2020年の春闘は、世界的な景気減速に伴う国内景気の低下に加え、新型コロナウイルス感染症の拡大という"緊急"要因が重なり、多くの企業で昨年を下回る回答が続出した。また、業界ごとに同一水準の賃上げを実現してきた「横並び春闘」がさらに崩れ、戦後日本を支えてきた労使慣行の終焉を強く感じさせる結果となった。(報道局)
連合が13日発表した第1回回答集計によると、平均賃上げ額(加重平均)は5841円(前年同期比1.91%増)となり、昨年を812円(同0.25ポイント)下回った。賃上げ率は14年から6年連続で2%台を維持してきたが、今年は達成できるかどうか微妙な情勢だ。
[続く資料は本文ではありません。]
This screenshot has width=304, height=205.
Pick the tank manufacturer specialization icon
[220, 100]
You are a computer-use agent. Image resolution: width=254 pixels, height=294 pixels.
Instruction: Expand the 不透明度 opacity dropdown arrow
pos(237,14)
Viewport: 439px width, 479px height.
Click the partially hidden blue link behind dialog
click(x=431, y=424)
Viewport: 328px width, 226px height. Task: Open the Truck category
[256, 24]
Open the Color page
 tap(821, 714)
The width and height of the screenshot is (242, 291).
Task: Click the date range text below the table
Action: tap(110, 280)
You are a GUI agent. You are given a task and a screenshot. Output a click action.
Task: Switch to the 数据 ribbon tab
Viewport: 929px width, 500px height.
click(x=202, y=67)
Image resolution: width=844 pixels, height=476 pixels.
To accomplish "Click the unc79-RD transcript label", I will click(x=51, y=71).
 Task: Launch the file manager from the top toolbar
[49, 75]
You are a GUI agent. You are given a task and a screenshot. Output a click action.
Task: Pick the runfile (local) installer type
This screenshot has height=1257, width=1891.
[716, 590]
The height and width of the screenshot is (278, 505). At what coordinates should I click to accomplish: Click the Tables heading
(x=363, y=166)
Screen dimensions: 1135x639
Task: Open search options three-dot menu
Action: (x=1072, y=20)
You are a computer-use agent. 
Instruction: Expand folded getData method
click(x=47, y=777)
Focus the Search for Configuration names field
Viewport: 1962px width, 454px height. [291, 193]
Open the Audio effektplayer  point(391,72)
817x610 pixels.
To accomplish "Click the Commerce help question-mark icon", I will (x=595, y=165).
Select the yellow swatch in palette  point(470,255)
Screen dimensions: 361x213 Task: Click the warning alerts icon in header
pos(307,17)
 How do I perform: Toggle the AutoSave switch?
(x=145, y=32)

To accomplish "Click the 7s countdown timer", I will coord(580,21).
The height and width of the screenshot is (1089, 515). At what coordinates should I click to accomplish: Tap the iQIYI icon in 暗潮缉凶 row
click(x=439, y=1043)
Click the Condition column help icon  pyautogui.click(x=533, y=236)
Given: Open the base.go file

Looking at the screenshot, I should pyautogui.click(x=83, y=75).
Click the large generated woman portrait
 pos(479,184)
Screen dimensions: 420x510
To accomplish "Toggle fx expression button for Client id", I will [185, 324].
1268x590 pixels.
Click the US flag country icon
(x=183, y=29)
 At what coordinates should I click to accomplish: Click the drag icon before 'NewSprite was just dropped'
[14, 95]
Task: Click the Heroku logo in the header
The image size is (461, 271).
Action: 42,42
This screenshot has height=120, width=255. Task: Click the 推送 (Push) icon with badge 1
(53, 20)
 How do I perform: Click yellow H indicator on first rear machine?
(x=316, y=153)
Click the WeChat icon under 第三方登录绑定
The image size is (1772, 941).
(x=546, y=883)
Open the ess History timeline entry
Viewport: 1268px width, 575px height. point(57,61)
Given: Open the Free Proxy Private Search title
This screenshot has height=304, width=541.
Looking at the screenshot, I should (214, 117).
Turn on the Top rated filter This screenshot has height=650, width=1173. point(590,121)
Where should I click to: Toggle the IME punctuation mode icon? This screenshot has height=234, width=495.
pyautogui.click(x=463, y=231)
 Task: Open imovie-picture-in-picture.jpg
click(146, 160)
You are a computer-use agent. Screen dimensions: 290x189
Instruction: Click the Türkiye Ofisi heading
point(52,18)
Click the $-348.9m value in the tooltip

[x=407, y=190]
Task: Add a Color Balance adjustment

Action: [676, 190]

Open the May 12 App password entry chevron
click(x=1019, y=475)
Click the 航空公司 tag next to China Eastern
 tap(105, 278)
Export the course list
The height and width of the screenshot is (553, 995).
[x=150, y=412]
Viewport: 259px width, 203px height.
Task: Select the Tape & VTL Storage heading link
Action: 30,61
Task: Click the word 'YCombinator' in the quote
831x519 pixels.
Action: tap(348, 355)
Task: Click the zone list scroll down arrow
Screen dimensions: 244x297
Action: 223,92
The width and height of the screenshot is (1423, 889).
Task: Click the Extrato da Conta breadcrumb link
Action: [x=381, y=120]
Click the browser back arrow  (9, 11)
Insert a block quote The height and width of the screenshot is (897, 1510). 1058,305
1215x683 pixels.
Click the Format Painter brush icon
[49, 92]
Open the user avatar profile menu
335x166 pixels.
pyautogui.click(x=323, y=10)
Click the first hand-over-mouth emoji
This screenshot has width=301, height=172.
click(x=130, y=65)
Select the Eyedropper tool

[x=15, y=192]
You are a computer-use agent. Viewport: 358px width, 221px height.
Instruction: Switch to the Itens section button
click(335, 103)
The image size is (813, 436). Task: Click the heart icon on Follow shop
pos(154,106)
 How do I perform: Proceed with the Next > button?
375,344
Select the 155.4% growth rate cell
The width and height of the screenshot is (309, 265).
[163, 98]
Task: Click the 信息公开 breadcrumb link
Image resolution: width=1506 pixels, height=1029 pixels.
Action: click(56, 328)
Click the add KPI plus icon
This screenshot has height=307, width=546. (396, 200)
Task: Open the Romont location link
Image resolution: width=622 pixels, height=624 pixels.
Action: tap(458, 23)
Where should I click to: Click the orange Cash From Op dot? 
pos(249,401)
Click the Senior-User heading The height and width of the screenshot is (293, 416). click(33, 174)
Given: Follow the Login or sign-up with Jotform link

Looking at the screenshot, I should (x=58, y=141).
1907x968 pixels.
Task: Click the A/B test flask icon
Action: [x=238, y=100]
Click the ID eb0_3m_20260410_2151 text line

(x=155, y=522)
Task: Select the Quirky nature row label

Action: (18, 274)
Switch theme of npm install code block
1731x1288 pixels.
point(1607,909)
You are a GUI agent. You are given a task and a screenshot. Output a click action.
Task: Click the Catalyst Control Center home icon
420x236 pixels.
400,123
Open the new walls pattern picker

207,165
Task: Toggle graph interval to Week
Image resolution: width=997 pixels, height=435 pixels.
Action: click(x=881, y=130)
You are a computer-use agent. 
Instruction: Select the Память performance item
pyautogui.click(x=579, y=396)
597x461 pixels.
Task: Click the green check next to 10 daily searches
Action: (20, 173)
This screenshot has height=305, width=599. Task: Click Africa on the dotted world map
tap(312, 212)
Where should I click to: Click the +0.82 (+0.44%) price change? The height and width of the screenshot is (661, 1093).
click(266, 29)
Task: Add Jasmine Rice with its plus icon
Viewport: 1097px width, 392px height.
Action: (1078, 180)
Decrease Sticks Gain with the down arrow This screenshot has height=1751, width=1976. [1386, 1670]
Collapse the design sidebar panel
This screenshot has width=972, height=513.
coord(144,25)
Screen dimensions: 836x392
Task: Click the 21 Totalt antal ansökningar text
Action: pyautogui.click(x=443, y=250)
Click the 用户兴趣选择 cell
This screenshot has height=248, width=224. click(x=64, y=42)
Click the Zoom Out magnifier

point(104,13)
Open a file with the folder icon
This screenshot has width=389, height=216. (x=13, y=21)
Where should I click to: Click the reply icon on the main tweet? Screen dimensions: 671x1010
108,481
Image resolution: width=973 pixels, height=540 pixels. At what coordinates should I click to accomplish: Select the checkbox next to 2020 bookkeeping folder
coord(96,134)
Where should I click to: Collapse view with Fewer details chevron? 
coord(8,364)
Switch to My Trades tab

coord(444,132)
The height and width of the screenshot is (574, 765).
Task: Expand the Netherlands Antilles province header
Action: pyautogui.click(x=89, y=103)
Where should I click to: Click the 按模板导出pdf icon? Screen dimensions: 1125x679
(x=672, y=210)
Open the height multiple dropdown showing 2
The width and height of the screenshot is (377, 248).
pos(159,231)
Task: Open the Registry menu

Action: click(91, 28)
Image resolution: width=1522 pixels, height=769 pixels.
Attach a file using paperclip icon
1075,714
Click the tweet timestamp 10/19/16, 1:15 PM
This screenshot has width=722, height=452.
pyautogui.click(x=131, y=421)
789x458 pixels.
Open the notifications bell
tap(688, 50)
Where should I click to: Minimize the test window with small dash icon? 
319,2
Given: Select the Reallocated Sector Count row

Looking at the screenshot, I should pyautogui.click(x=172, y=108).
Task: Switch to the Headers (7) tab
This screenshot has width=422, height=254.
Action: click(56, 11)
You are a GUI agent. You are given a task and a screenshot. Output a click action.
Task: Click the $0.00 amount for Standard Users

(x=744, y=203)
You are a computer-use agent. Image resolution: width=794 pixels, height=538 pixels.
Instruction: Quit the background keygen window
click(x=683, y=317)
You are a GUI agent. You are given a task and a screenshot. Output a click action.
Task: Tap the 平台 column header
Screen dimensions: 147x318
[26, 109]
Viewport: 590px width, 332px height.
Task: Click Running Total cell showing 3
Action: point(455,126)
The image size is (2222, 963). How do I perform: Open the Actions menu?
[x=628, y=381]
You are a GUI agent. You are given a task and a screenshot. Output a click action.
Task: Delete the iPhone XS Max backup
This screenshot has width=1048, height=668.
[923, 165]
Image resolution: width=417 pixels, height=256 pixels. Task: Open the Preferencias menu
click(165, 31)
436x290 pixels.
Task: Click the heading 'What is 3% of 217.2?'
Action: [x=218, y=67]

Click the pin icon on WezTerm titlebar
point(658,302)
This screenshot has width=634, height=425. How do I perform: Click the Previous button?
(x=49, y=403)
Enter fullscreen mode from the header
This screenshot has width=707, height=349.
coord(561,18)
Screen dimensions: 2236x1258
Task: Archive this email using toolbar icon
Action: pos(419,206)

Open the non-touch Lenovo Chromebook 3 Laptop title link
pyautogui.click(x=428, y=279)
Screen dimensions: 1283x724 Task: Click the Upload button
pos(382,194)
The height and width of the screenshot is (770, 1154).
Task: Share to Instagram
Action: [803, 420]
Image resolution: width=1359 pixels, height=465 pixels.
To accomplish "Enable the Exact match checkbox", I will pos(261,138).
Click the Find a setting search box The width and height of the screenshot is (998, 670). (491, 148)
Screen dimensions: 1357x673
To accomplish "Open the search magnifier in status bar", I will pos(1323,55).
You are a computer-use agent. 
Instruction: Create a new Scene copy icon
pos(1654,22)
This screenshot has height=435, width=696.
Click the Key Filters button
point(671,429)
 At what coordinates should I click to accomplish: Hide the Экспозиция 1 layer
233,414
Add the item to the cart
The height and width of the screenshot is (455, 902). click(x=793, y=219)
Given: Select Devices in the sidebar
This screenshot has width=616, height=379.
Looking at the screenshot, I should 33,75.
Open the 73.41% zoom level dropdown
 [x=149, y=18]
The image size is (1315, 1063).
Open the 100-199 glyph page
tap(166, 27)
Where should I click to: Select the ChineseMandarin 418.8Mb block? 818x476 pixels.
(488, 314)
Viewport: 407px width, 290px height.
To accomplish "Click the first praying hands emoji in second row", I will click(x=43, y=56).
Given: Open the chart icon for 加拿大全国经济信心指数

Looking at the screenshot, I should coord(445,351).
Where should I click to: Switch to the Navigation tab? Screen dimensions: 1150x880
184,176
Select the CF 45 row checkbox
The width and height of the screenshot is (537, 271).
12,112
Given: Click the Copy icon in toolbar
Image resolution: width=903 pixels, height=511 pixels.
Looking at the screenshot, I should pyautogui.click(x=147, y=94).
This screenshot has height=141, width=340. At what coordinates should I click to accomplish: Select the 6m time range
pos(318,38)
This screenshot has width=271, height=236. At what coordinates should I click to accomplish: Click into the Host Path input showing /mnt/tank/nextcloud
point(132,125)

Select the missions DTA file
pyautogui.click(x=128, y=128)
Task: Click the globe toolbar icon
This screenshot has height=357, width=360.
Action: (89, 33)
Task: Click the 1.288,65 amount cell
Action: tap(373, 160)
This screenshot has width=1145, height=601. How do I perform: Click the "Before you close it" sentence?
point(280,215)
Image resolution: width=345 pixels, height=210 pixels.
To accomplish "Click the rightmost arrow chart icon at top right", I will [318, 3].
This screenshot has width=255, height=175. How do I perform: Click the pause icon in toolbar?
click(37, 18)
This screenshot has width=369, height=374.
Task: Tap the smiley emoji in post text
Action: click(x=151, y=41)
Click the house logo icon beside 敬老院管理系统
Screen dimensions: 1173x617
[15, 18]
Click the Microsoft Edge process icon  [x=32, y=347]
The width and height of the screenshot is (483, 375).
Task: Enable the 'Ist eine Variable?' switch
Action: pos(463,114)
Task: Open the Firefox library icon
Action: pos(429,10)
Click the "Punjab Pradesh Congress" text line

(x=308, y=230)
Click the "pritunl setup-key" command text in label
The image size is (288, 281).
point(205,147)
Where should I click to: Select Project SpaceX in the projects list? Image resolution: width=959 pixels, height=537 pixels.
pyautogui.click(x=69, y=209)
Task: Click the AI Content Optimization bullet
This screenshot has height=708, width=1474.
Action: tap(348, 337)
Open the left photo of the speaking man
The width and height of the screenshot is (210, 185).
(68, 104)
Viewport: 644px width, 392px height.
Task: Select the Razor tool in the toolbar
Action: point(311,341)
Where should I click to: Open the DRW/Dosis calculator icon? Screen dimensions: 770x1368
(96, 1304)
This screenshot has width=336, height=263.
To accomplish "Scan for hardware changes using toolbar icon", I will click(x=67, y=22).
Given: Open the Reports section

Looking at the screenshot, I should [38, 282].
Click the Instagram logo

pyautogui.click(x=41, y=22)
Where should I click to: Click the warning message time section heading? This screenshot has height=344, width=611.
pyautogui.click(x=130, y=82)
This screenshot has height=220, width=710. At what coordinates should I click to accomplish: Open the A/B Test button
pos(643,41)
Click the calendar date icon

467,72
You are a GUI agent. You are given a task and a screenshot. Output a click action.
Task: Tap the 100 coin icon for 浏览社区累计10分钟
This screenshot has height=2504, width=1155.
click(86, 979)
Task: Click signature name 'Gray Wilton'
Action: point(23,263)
企業規模別では、組合員300人未満の中小企業は5255円(同2.05%増)とかろうじて2%台を維持。有期雇用などの非正規労働者は時給ベースで30.49円(同2.95円増、加重平均)、月給ベースで5710円(同1089円増)の引き上げとなり、時給ベースが30円アップとなったのは15年以降初めて。4月から大企業で施行される同一労働同一賃金をにらんだ回答とみられる。
こうした結果について、13日に記者会見した神津里季生会長=写真・中央=は「組合要求との隔たりはあるものの、おおむね、ここ数年の賃上げの流れを引き継いだもの」と成果を強調。経団連の中西宏明会長も「各企業労使が自社の実情に応じて協議を重ねた結果。ベースアップ(ベア)の実施や高水準の賞与・一時金の支給などの回答が多くみられたことは、率直に評価したい」とコメントした。
しかし、現実は労使トップの評価とはかなり違う。その象徴が、ベアゼロ回答の企業が相次いだこと。春闘相場の主役だった自動車業界の場合、トヨタやマツダがベアゼロの総額回答で、日産やホンダはベアを含む総額回答だった。とりわけ、トヨタのベアゼロは7年ぶりで、一律賃上げが限界に来ていることを象徴しており、業界を超えて産業界全体に及ぼす影響は大きいとみられる。
自動車だけではない。電機業界は...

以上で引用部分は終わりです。